Les fournisseurs de services cloud ont déjà mis en place un certain nombre de fonctions de sécurité pour identifier de manière proactive les attaques de phishing. Le recours à des mécanismes de machine learning,  l’amélioration du filtrage des mails et la détection d’URL malveillantes ne sont que quelques-unes des nouvelles fonctionnalités pour garantir à leurs usagers de rester sécurisés sur le Web. Certains fournisseurs prennent même l’initiative d’avertir les utilisateurs lorsqu’ils répondent à des mails à des domaines non autorisés, ce qui est particulièrement important dans un environnement d’entreprise.

Alors que les fournisseurs de services cloud, comme Google avec Gmail, identifient rapidement les attaques à grande échelle et informent le public des bonnes précautions à prendre lors de l’ouverture de liens malveillants ou de fichiers partagés.
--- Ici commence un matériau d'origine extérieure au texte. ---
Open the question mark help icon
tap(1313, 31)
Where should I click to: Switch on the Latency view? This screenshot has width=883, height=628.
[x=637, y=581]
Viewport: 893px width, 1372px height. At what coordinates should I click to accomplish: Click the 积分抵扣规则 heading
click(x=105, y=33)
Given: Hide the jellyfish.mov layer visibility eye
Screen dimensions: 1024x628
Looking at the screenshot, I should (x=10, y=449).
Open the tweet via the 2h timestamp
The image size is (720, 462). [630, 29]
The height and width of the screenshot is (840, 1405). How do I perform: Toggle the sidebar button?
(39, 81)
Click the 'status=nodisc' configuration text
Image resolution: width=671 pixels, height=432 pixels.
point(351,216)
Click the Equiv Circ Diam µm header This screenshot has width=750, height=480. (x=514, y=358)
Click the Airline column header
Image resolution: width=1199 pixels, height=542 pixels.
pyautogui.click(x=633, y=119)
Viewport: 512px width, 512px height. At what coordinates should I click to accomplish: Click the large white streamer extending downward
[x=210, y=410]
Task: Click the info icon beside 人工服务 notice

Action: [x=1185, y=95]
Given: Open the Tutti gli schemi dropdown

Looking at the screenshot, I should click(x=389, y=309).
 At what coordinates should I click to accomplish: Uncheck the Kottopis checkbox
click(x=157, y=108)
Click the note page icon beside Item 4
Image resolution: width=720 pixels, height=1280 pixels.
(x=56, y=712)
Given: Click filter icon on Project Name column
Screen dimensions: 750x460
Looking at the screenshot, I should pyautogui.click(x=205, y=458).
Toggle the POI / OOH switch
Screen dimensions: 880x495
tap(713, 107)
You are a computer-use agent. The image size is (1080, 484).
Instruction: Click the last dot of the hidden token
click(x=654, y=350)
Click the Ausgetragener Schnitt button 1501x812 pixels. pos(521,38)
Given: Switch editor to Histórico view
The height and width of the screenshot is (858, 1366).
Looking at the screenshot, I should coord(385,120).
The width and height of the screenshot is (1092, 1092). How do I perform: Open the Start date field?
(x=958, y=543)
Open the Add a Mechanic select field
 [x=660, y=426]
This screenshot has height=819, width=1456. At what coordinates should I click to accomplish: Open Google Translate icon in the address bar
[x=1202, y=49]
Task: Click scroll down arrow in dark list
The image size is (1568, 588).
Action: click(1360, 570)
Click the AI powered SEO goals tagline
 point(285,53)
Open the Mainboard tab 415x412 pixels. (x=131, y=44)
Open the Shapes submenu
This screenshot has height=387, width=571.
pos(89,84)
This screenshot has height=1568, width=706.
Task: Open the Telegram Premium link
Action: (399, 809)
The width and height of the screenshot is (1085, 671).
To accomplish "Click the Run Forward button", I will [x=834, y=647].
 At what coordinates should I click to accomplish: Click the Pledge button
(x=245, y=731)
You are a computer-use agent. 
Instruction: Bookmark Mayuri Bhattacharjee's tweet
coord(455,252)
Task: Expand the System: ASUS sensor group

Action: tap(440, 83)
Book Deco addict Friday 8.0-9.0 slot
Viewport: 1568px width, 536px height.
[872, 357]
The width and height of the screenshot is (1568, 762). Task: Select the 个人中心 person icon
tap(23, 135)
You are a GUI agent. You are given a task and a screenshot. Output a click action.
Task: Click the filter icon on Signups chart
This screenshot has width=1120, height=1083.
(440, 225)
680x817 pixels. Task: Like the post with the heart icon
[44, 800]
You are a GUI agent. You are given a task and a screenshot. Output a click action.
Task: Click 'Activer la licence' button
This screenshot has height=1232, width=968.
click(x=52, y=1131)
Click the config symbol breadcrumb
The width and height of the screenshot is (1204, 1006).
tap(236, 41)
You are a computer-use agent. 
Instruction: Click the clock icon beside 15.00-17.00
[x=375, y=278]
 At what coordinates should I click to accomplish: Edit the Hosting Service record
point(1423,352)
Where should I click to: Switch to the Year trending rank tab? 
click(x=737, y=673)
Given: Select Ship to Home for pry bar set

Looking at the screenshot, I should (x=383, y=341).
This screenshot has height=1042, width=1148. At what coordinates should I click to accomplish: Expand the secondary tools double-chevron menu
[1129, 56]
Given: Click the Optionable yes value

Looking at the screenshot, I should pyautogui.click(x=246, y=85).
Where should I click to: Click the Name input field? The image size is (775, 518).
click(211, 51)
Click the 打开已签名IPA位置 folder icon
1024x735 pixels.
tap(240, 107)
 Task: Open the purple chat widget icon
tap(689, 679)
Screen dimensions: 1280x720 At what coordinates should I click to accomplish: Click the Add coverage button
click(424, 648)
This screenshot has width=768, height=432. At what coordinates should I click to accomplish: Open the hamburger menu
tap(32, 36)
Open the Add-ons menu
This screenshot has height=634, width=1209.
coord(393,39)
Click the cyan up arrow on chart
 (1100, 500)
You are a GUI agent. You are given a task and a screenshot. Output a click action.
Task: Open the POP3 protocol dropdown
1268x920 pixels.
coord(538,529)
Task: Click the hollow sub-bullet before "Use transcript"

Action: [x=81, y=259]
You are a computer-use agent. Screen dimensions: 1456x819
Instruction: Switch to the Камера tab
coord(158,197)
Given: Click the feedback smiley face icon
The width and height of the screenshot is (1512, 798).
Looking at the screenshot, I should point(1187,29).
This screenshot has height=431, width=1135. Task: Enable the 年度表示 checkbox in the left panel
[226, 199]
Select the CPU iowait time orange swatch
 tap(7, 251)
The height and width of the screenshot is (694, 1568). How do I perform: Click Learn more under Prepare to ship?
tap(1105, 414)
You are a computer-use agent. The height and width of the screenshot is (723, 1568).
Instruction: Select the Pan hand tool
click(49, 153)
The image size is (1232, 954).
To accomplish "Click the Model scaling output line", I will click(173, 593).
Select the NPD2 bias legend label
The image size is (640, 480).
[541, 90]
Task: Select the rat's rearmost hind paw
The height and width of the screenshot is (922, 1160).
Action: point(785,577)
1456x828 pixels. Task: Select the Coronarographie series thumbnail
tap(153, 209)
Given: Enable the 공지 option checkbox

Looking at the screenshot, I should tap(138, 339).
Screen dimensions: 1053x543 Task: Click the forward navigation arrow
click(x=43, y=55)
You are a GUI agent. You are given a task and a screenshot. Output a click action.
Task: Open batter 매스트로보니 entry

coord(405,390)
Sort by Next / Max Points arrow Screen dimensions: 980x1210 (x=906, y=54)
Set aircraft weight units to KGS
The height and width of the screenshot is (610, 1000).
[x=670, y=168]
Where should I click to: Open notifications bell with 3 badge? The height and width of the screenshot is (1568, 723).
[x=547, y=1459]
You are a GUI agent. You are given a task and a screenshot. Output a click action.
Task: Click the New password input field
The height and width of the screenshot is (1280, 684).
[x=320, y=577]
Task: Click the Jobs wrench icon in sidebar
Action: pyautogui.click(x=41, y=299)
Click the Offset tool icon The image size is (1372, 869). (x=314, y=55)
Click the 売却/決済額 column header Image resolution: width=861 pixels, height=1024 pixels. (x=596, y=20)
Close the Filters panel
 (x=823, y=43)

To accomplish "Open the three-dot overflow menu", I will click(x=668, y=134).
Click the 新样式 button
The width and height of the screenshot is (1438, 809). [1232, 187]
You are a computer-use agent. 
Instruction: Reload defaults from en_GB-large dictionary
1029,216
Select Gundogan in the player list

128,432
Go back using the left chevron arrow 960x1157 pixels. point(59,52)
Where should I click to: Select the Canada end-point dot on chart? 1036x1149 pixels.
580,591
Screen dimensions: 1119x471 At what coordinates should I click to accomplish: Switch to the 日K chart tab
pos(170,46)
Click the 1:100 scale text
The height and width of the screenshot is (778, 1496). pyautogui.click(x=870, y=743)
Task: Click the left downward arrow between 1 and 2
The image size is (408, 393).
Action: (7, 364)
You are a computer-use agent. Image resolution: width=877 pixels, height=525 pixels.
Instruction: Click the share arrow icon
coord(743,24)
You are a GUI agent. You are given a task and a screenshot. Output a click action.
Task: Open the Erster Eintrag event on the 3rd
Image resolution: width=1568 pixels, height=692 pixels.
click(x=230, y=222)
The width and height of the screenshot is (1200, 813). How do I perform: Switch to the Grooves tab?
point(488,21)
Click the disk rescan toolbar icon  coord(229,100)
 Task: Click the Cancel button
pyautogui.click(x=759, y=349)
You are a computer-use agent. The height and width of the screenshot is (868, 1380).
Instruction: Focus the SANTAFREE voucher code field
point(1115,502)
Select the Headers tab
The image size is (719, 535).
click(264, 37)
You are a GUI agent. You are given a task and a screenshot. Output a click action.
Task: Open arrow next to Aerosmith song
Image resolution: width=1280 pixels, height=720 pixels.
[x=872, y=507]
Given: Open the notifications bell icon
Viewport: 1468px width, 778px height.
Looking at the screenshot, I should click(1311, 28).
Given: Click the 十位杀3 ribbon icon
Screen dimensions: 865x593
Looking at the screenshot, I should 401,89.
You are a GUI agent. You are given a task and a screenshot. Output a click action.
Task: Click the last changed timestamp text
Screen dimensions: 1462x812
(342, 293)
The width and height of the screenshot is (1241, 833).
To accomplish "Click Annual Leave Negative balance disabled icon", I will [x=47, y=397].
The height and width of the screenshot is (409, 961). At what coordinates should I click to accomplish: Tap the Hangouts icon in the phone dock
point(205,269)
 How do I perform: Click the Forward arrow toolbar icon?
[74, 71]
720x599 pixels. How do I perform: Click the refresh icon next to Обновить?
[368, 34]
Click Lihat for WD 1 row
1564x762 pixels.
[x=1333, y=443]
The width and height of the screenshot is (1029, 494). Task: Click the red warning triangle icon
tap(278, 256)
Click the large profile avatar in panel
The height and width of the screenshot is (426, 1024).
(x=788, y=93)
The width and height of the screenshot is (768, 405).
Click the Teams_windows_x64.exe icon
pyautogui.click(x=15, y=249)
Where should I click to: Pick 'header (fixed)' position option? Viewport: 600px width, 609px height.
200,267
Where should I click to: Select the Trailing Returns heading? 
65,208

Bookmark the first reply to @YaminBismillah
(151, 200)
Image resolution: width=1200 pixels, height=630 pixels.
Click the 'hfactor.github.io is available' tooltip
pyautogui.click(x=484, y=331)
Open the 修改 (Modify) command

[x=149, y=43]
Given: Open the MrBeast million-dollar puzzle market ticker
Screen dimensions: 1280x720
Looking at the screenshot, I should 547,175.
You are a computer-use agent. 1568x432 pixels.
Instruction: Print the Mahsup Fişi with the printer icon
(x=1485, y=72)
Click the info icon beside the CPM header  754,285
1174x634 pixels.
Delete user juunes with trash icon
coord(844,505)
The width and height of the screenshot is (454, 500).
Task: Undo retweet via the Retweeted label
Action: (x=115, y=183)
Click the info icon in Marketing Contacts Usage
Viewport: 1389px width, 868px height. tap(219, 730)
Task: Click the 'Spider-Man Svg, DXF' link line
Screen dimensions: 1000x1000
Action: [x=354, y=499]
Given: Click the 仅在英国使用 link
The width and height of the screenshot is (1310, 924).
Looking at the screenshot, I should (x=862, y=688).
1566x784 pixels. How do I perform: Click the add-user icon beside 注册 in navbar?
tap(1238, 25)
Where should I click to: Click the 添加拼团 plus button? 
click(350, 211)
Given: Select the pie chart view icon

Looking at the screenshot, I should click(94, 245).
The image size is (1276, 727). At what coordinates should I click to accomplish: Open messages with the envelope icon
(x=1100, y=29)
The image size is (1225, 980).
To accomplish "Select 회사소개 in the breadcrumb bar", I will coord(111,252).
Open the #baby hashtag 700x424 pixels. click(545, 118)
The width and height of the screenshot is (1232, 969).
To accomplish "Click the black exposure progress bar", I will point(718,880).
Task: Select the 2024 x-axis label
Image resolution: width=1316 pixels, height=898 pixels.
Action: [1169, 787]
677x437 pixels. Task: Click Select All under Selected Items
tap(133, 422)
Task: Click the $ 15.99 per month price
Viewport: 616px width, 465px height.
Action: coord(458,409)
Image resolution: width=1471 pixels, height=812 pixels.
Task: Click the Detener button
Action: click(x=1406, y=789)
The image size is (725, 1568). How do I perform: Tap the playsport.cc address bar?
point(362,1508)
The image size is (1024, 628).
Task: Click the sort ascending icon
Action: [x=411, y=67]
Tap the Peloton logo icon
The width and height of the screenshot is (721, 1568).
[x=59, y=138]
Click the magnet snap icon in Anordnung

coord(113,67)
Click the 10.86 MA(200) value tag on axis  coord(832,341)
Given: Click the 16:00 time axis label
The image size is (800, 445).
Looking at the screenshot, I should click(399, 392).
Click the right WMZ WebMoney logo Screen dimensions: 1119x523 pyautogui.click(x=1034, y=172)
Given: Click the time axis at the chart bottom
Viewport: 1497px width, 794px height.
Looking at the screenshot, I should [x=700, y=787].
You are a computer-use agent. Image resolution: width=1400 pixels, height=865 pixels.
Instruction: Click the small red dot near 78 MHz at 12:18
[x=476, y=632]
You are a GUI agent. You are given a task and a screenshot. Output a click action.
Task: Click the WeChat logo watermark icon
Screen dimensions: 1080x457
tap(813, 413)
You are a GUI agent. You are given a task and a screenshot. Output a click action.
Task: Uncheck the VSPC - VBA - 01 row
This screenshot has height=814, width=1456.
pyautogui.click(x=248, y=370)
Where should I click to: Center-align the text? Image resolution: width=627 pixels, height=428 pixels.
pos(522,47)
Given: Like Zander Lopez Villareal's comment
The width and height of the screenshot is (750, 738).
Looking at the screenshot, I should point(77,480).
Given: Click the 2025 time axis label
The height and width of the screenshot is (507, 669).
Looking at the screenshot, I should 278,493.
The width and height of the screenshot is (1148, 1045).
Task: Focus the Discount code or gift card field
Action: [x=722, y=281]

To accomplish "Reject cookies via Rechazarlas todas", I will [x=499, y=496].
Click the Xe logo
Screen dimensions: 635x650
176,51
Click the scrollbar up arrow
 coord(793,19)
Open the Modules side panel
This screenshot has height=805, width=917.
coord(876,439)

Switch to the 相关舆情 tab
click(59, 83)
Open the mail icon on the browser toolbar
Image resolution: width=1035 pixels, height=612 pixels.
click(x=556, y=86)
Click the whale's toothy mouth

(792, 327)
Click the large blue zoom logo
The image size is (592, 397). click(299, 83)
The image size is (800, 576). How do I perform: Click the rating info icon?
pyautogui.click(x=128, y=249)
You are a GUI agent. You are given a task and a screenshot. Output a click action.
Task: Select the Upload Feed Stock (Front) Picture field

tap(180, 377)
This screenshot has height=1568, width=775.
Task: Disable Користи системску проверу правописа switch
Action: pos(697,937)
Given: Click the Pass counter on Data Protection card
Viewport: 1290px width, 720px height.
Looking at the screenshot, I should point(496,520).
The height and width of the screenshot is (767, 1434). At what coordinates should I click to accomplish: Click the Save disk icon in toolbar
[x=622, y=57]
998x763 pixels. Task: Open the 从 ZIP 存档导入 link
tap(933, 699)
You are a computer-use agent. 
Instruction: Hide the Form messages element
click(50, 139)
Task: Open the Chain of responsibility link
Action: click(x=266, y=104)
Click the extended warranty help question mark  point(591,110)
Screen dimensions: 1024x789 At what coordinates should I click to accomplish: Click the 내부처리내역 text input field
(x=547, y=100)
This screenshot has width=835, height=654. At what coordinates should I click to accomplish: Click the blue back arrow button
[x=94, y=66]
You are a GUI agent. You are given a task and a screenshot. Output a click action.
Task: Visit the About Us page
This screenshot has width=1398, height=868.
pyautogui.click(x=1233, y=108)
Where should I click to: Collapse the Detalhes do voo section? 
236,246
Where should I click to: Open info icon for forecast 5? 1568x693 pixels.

Malgré ces garde-fous, de nombreuses personnes et organisations sont toujours sujettes à des pillages de données et d’identités coûteuses provoquées par ce phishing d’un nouveau genre. Il est impératif de continuer à sensibiliser et de réactualiser la connaissance des utilisateurs sur ces nouvelles attaques afin de contribuer à protéger les données. Les organisations doivent également adopter une approche proactive pour être en mesure de détecter les menaces de phishing au fur et à mesure de leur évolution.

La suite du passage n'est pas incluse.